The repayment period of the medium-term government bonds is 1 to 10 years (including one year but not 10 years). Because of the long repayment time, the use of debt funds by the state is relatively stable.

The term of long-term treasury bonds is more than 10 years (including 10 years), which allows the government to dominate financial resources for a longer period, but holders' earnings will be affected by currency and commodity prices.

The term "permanent government bonds" refers to the bonds which do not stipulate the repayment period, but the Treasury bonds that stipulate the payment of interest on time can be written off from the market at any time when the government's financial resources are permitted.


Another feature of the Treasury's issuance of special treasury bonds is: Negotiable treasury bonds, and coupon interest rates are flexibly determined according to market conditions.

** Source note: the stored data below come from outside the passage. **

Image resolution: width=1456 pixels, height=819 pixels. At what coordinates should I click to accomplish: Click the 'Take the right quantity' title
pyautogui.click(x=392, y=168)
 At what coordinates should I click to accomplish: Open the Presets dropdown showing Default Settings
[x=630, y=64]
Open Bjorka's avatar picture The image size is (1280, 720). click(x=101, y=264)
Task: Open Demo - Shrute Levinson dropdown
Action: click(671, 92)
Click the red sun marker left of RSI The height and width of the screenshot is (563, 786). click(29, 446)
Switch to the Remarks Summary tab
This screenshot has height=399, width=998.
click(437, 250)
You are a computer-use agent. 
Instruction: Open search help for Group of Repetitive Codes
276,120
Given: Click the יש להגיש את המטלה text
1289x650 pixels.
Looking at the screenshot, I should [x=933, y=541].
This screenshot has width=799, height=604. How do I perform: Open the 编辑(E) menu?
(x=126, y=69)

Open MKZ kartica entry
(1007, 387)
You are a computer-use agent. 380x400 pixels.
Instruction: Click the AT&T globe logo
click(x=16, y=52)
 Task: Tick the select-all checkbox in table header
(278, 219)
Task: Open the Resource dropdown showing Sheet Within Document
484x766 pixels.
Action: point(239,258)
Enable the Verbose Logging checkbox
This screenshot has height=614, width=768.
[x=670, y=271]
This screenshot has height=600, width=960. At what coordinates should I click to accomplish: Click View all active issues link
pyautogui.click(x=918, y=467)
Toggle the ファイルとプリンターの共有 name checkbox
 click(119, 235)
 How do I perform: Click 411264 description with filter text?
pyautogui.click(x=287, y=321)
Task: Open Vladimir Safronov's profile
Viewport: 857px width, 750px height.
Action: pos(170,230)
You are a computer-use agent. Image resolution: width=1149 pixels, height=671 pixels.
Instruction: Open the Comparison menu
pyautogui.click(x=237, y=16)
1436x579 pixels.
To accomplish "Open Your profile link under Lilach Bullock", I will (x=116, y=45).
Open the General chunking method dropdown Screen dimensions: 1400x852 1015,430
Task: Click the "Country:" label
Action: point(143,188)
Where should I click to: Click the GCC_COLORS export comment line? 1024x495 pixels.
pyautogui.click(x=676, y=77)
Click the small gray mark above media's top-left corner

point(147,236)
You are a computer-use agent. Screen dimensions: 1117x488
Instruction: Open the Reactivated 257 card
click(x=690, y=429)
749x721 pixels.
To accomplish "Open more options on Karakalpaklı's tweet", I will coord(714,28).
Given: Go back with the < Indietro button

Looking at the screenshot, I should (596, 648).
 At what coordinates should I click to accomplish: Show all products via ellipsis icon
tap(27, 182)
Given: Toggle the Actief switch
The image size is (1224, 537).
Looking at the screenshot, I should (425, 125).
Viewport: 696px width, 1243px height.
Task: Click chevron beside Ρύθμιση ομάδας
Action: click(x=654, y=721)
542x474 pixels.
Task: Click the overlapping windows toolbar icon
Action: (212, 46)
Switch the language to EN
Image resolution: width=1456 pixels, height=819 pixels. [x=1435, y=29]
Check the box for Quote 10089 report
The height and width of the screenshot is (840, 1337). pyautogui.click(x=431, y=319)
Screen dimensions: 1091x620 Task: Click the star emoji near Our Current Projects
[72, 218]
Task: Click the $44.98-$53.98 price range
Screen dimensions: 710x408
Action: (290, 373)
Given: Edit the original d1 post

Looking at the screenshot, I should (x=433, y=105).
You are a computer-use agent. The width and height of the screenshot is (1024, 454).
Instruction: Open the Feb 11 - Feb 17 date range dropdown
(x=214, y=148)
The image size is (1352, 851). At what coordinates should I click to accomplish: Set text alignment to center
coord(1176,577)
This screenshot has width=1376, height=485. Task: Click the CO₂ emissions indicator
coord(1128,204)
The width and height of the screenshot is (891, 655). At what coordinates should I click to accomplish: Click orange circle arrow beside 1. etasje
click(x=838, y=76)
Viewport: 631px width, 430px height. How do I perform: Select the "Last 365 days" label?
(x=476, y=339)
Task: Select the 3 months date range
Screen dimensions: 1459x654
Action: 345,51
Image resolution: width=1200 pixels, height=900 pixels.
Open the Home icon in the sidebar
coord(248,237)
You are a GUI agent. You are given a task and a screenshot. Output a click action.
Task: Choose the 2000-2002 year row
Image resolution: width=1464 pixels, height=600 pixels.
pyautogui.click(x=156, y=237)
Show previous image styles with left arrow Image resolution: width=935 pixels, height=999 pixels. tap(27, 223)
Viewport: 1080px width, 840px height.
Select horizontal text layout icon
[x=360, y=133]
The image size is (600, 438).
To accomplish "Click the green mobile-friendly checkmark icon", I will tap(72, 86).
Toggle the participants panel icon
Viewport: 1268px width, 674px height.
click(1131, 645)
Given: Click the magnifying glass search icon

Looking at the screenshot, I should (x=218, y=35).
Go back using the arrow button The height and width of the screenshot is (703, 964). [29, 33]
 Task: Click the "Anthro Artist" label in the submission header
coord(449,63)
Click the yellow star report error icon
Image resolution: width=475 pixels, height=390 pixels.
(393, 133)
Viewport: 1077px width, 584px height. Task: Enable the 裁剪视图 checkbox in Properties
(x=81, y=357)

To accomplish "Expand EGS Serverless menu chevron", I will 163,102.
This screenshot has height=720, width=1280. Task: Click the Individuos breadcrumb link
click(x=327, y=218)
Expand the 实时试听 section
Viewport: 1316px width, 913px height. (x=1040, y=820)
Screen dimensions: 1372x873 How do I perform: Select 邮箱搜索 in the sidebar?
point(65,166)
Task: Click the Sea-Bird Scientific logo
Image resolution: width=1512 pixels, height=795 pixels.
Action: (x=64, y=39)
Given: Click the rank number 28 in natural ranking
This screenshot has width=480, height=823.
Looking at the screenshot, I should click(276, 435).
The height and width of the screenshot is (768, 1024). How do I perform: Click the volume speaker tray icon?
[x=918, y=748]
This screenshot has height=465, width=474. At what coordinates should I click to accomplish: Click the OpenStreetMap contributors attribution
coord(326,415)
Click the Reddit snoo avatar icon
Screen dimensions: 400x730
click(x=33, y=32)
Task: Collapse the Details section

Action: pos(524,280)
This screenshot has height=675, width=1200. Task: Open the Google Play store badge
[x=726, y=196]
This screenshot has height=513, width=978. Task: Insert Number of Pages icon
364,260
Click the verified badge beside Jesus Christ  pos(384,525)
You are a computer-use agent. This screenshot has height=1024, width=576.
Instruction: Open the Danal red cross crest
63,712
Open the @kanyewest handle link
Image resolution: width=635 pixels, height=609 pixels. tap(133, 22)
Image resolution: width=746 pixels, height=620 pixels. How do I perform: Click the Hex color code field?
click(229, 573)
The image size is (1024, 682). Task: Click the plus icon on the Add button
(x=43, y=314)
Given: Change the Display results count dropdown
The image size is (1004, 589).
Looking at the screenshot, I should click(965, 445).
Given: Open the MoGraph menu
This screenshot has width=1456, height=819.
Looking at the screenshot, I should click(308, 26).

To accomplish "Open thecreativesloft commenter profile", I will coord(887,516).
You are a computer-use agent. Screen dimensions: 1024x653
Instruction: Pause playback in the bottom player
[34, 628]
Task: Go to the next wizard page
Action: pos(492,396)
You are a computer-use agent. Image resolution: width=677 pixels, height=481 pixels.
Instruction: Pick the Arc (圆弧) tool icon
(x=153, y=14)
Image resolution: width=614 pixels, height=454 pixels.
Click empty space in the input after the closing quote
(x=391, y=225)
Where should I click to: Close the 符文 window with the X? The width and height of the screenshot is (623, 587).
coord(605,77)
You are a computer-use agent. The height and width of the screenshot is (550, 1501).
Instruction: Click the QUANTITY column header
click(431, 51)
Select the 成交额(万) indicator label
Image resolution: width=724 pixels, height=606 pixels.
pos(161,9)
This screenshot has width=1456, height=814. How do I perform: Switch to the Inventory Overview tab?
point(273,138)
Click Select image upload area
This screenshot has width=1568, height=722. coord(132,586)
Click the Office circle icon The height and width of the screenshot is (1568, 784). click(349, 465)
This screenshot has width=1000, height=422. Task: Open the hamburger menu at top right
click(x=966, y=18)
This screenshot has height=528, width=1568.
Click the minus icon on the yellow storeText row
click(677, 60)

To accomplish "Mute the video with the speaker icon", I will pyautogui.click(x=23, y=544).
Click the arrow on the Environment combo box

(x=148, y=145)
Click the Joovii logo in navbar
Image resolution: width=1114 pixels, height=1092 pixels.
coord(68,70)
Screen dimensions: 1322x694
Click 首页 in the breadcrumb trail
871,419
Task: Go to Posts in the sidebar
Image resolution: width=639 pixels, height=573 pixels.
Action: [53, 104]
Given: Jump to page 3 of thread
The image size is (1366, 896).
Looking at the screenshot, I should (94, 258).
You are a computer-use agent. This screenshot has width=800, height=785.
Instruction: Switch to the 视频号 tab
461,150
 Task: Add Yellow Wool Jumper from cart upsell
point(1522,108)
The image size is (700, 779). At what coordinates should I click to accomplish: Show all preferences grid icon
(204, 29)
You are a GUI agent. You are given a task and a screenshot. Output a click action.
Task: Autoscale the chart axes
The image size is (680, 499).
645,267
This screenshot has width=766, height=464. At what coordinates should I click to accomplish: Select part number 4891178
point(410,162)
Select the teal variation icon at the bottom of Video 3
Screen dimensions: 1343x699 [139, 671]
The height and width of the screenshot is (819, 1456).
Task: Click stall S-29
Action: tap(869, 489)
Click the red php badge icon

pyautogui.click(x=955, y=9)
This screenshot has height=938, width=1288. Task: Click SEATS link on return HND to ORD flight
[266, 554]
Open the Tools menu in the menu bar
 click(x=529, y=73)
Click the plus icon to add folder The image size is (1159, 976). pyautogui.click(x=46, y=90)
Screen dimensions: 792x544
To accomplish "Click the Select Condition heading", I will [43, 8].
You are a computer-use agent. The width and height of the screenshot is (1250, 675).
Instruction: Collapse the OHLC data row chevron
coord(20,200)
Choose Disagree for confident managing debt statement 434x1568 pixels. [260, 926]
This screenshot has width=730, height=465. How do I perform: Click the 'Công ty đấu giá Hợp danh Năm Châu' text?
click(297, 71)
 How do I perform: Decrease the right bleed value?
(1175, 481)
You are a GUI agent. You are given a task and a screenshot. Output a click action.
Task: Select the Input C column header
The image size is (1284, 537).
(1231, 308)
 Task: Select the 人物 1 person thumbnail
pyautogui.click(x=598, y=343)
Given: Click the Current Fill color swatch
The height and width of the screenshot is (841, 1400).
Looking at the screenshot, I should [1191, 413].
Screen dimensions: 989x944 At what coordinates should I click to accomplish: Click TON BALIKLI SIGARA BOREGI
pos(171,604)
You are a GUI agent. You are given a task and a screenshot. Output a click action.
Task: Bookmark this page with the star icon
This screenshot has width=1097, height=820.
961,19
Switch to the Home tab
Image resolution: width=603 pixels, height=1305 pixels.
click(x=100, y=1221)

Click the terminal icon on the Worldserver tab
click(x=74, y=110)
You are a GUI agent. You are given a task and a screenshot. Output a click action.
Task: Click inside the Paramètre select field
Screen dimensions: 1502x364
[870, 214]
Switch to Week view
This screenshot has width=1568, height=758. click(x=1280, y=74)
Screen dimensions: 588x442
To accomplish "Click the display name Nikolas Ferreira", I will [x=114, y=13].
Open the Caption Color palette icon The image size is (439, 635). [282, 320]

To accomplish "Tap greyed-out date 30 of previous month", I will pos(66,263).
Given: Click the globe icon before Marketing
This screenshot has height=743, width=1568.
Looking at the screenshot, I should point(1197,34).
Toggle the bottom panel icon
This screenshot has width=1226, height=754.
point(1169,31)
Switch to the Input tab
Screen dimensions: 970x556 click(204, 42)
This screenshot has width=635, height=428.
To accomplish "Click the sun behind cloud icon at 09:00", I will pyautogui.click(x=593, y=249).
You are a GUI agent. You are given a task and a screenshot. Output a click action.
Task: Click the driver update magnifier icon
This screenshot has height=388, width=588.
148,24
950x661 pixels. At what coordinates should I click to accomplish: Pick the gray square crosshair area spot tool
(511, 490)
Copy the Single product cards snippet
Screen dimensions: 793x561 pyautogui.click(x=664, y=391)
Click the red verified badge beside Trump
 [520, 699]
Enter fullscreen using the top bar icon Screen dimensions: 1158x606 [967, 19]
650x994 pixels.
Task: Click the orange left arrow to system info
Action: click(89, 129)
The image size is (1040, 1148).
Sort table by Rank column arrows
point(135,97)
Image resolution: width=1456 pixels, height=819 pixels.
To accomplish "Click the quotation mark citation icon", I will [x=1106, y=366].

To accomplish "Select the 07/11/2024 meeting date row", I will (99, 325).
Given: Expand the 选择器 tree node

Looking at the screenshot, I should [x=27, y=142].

Bookkeeping treasury bonds, also known as paperless treasury bonds, do not provide any physical objects or paper receipts to purchasers when they buy treasury bonds.

This record of creditors' names, amounts and other matters, the Treasury bonds issued in the book form are treasury bonds. Under the modern financial conditions, they rely on electronic accounts. Because they do not need to be printed, pported and kept in securities, the issuing cost is low and the efficiency is relatively high.


According to the circulation, treasury bonds can be classified into negotiable bonds and non negotiable bonds.

After the issuance period, the Treasury bonds that can be freely traded in the public bond market are negotiable bonds, and the paction prices will fluctuate with the influence of market supply and demand, interest rates, prices and other economic and non economic factors, and are important trading objects in the financial market.

When issuing, it is not allowed to enter the market circulation. The Treasury bonds that can only be paid at the prescribed time are non tradable bonds, which are mainly issued on the basis of meeting the investment needs and related purposes of the particular buyers group.